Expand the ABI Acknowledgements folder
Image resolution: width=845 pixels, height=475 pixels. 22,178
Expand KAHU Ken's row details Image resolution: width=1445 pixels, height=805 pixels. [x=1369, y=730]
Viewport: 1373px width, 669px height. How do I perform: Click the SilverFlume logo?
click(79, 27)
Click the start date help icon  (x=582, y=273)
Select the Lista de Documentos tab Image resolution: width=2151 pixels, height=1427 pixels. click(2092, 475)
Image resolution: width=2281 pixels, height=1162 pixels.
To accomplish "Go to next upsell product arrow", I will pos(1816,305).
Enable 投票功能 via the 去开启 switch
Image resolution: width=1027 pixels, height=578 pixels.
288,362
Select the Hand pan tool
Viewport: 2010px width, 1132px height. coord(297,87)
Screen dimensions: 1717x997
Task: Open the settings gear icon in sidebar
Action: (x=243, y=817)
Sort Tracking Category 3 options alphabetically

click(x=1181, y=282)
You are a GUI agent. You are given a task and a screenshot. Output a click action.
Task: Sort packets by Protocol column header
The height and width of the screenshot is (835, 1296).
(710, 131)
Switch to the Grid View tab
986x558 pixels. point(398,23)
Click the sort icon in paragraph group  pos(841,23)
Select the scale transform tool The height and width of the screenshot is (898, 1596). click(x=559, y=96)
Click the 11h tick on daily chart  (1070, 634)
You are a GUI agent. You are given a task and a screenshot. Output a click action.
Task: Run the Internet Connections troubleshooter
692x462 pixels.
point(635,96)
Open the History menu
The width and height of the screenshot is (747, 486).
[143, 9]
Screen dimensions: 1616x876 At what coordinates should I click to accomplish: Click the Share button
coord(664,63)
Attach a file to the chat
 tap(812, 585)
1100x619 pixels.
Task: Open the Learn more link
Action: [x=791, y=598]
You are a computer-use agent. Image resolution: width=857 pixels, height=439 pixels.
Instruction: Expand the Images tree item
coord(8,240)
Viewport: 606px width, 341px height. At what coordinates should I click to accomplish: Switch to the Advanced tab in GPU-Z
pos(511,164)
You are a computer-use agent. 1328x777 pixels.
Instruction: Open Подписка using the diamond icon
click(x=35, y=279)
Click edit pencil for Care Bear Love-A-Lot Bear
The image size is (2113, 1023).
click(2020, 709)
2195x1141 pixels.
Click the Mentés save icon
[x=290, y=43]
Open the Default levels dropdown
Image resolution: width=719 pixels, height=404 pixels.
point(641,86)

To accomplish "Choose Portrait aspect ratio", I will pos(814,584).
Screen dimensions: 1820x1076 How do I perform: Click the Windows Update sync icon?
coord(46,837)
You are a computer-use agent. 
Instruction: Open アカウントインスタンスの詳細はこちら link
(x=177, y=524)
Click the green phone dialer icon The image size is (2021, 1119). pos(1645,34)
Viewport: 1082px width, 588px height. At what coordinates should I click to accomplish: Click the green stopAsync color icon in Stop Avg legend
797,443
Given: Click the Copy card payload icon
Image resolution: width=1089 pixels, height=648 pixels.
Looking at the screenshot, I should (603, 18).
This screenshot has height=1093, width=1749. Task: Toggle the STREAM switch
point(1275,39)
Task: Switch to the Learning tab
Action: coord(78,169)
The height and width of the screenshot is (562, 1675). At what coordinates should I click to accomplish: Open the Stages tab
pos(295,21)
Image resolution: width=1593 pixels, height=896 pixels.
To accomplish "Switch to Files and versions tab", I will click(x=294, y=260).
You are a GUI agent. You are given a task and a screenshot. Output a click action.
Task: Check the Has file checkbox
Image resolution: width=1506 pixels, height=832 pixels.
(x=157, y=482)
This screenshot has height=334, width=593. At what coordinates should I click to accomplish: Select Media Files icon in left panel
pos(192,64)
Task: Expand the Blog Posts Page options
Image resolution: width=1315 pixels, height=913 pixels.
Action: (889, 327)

....

* **Work request**
Find the lines in the data that include "will", then copy each of them.

* **Exercise solution**
To accomplish "Go to next upsell product arrow", I will pos(1816,305).
To accomplish "Choose Portrait aspect ratio", I will pos(814,584).
To accomplish "Switch to Files and versions tab", I will click(x=294, y=260).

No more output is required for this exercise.